Наполеон скрежетал зубами: Барклай уходил! Это грозило тяжелыми последствиями. Французы ужесточили атаки, получив подкрепление. Но все было бесполезно. Русские стояли насмерть! Наконец Шувалов получил приказ об отступлении. Войска Барклая были в безопасности. Последняя атака французов. Схватка кипела в траншеях. И… пуля попала в генерала. Семен и еще несколько солдат вытащили своего генерала с поля боя. Узнав о ранении Шувалова, Барклай назначил командующим корпусом генерала Остермана-Толстого, который тоже под Островко двое суток не давал французам двинуться вперед.
В этой суете все забыли о раненом генерале. Лишь Семен разыскал где-то крестьянскую телегу, бросил туда хорошую охапку соломы и, уложив раненого, погнал коня за уходящими солдатами.
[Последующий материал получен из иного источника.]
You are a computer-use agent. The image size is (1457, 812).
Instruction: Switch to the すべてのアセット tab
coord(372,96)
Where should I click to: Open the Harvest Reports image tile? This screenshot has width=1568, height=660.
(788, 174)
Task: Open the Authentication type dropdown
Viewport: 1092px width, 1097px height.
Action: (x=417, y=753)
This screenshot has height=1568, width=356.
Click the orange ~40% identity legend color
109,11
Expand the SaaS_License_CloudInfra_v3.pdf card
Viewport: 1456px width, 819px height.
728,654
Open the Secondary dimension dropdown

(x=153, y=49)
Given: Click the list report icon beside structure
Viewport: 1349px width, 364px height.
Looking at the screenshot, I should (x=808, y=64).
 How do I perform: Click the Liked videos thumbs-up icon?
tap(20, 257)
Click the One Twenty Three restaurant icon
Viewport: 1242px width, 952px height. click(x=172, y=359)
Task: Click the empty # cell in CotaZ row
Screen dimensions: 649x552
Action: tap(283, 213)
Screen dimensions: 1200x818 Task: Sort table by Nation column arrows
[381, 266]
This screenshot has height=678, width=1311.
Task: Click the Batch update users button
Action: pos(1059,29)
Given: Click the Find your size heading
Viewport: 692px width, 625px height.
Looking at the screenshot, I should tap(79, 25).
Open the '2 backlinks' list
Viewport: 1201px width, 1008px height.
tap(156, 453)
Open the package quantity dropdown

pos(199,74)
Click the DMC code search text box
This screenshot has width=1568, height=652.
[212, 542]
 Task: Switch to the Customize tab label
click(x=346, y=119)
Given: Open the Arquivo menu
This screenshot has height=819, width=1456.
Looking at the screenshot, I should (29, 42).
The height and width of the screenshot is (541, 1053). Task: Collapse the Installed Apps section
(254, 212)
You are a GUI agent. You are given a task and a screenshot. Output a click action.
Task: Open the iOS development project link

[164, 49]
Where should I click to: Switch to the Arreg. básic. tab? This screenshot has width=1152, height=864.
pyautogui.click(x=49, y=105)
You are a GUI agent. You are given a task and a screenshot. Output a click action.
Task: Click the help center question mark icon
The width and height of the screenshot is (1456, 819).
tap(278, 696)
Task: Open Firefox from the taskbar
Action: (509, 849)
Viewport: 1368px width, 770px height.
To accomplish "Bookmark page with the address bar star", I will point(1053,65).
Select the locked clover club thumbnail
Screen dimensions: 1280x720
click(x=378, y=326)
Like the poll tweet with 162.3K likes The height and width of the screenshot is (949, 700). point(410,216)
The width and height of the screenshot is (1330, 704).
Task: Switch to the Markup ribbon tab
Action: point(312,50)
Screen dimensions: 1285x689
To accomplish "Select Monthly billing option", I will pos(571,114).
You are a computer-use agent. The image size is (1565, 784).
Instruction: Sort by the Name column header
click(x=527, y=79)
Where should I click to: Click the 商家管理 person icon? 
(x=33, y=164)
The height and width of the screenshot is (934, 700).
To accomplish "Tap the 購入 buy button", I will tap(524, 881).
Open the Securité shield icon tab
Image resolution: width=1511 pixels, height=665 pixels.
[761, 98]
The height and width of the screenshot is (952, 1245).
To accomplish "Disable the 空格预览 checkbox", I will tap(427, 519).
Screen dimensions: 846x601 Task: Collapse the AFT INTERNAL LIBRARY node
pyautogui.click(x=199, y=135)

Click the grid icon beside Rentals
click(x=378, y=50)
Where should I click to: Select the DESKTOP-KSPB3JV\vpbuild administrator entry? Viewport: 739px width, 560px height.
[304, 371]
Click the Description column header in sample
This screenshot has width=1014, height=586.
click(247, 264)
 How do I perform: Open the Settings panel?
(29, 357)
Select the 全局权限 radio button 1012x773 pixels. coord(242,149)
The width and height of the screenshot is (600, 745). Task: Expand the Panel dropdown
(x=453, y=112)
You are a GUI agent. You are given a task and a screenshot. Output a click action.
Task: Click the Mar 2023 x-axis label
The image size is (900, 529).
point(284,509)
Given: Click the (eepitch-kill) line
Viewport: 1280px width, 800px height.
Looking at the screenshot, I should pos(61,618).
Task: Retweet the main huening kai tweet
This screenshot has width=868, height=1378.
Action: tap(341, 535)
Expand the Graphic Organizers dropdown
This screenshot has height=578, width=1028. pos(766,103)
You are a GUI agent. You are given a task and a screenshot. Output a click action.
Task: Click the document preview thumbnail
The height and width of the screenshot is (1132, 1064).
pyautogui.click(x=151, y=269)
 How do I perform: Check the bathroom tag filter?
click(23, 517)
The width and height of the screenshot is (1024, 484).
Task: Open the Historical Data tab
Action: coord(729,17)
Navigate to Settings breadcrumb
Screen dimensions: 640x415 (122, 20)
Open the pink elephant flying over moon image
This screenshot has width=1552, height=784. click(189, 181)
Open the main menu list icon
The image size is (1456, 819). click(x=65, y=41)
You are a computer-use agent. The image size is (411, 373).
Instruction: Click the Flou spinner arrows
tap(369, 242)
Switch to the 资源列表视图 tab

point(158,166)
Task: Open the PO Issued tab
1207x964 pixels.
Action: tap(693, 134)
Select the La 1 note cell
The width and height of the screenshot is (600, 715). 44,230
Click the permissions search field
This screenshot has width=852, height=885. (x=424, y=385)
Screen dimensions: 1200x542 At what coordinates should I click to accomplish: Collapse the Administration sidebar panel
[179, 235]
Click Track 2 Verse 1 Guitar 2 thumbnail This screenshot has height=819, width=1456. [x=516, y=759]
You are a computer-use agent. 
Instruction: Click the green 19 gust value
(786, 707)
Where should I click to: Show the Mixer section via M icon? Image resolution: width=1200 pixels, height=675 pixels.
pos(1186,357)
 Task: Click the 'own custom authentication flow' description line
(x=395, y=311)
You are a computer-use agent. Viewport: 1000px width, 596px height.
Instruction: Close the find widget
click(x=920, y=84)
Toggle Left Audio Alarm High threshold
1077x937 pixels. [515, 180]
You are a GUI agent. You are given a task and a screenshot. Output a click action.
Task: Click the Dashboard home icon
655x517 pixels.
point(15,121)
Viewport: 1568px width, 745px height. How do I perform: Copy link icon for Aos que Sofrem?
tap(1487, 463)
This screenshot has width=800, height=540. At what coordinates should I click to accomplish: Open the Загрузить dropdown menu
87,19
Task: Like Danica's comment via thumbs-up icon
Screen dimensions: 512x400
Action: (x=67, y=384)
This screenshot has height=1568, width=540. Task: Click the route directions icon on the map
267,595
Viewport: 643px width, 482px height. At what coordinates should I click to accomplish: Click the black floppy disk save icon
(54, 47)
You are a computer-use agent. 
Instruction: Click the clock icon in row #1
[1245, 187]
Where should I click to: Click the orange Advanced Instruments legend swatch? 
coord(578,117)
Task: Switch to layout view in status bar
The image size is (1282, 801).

Генералу было плохо. Благо, они столкнулись с Раевским, который тоже отходил к Смоленску. Узнав, кто в телеге раненый, он послал за своим врачом, а сам подсел к Шувалову. Через силу тот поднялся и сколько ни уговаривал его генерал, он не ложился. Между ними завязался разговор. Раевский очень сетовал, что оказался под руководством Барклая, который из-за своей трусости не принимает решительного боя, да и вообще армия разбросана.
– Да, я с тобой согласен. У французов все собрано в одном кулаке. А у нас два главнокомандующих: Барклай и Багратион.
Прибыл врач и осмотрел рану.
– Ваше сиятельство, – сказал он, – я все сделал, чтобы спасти вашу жизнь, но… дальше она в ваших руках. Вам требуется хороший медицинский уход. Вы меня поняли?
– Благодарю вас, доктор, я постараюсь выполнить ваше требование.
– Постарайтесь, генерал.
Когда они остались вдвоем, Раевский предложил ему немедленно ехать в тыл.
– Смоленск мы вряд ли удержим. Хотя я буду стоять до последнего. Так что, Павлуша, срочно уезжай, битва тут будет знатная.
Видя, что граф молчит, Раевский стал настаивать.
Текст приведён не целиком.